Le mécanisme juridique implique que chaque pays nomme les conventions fiscales qu'il entend voir modifiées par l'instrument multilatéral et qu'il décide, convention par convention, pays par pays, les stipulations qui doivent être activées. Par exemple, la France a désigné un nombre important de pays, soit 88 pays sur les 128 avec lesquels elle est liée par une convention bilatérale, sachant que 62 partenaires de la France sont également signataires de la convention multilatérale.

La France a une conception très large de la convention.

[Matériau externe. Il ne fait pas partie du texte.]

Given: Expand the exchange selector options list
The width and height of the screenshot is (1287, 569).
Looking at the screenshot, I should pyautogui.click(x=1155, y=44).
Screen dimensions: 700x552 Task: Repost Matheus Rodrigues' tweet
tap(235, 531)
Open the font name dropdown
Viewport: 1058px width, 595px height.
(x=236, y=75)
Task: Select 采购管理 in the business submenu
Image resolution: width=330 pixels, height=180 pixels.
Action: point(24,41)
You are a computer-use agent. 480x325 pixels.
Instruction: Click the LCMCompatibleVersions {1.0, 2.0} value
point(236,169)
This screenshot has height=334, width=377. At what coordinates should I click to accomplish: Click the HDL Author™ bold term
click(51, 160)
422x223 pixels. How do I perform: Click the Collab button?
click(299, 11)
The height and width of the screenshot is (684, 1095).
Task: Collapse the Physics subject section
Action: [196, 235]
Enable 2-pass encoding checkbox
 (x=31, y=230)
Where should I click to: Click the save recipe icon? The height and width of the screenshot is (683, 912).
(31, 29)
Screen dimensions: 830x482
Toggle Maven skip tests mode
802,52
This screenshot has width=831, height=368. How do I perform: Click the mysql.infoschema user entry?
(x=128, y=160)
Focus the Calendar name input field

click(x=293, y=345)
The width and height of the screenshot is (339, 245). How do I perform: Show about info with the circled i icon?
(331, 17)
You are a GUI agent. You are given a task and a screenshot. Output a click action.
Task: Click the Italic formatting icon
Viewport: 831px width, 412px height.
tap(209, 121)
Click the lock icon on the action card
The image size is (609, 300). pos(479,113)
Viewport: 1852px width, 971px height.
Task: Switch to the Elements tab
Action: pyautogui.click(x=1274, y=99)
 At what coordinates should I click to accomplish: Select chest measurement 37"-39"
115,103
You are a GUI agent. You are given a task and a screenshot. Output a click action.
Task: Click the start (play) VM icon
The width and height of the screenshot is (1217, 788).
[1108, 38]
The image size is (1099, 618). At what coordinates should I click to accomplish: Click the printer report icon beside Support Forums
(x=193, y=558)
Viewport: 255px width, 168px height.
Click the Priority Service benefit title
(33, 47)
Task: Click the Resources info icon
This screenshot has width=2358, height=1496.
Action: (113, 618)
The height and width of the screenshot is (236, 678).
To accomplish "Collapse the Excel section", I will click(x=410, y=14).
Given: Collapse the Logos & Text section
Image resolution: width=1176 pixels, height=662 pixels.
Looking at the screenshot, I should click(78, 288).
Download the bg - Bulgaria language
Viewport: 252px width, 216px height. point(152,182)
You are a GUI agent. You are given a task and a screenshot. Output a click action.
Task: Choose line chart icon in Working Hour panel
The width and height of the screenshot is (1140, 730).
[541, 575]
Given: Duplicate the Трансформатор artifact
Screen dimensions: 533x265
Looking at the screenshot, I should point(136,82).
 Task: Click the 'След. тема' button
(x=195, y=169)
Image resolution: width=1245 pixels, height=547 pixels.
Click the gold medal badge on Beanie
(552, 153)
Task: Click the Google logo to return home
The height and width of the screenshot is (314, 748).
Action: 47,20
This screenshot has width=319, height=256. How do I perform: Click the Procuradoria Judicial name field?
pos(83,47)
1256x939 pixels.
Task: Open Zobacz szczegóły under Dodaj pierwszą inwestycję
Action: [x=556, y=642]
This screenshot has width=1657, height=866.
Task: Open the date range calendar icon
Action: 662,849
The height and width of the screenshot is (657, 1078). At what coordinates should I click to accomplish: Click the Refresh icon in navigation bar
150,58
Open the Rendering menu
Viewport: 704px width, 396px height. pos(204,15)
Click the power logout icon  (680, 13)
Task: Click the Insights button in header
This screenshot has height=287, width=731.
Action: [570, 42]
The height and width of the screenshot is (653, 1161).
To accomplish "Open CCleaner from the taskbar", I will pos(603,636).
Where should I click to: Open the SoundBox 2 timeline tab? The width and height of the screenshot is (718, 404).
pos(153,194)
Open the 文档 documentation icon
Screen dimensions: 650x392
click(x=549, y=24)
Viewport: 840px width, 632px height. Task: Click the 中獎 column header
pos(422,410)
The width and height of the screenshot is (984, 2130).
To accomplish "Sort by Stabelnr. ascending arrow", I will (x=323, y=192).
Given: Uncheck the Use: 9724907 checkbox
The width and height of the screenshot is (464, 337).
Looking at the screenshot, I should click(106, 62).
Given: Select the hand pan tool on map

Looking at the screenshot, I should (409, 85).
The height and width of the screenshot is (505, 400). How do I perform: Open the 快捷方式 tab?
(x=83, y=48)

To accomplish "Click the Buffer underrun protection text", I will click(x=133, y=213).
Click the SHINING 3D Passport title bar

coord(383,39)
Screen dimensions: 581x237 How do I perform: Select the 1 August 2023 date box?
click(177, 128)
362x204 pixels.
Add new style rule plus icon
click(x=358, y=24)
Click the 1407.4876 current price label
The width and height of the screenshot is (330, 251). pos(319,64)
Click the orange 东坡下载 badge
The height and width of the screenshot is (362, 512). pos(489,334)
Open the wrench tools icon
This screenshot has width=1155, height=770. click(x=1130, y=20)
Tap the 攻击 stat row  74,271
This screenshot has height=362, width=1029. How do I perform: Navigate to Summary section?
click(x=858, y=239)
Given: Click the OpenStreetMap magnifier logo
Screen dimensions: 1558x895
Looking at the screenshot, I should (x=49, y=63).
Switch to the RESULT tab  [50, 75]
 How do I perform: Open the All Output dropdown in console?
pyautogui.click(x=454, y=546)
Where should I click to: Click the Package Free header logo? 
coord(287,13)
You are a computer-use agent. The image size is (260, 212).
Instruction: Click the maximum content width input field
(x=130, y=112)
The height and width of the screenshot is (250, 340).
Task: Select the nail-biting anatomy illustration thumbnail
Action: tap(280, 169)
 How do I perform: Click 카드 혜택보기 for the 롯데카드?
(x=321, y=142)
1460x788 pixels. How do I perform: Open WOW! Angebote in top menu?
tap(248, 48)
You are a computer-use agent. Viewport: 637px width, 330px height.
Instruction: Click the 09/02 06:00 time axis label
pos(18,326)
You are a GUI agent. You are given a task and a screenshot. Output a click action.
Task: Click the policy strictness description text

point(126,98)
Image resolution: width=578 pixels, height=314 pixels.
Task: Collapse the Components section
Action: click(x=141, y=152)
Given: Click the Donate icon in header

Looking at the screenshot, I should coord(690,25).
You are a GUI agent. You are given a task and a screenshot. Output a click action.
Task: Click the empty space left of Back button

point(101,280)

Elle a émis assez peu de réserves, si ce n'est, pour une faible part, sur les dispositions relatives à l'établissement stable, et, en partie également, sur celles qui concernent les produits hybrides, dont notre pays n'a pas besoin puisqu'elles existent en droit interne.

Nous avons organisé, avant la signature de la convention, des rencontres rapides, de type speed dating, entre les différents pays, de manière que les États puissent étudier les stipulations qu'ils actionneront bilatéralement.

Une fois signé, l'instrument multilatéral doit être soumis à la ratification des parlements nationaux. Les pays devront alors arrêter la liste de leurs réserves. La liste établie lors de la signature n'est donc qu'indicative : elle peut être modifiée jusqu'à la ratification de l'accord. Cette précision est importante, car un certain nombre de pays partenaires de la France qui ont exposé des réserves, notamment sur la définition de l'établissement stable, sont susceptibles de les lever avant la ratification. Il est également possible, et même plus que vraisemblable, que la convention multilatérale soit signée par un certain nombre d'autres pays.

Nous sommes donc en présence d'un instrument vivant, dynamique, qui devrait modifier les conventions fiscales et, demain, protéger la France de l'utilisation abusive de leurs stipulations. En effet, plus le réseau de conventions d'un pays est large, plus celui-ci est exposé au risque que ses conventions fassent l'objet de treaty shopping.

La convention multilatérale est un instrument innovant, qui nous épargne vingt ans de négociations, beaucoup de ressources et d'énergie et de nombreuses ratifications. Elle intéresse en cela de nombreuses organisations internationales, qui souhaiteraient pouvoir modifier des conventions bilatérales en une fois. De fait, pourquoi renvoyer à des négociations bilatérales quand tout le monde se met d'accord sur un point ?

Tel est l'état des lieux. Nous nous tiendrons à votre disposition pour répondre à toutes vos questions et vous indiquer, pour chaque pays, les réserves qui ont été émises. D'ici à dix jours, nous aurons achevé le développement d'un système d'information qui permettra de vérifier très facilement quel est le droit applicable - c'est-à-dire quelles stipulations ont été activées de façon bilatérale via cet instrument multilatéral - entre la France et n'importe lequel de ses partenaires. Ce système permettra d'accroître considérablement la lisibilité de l'instrument.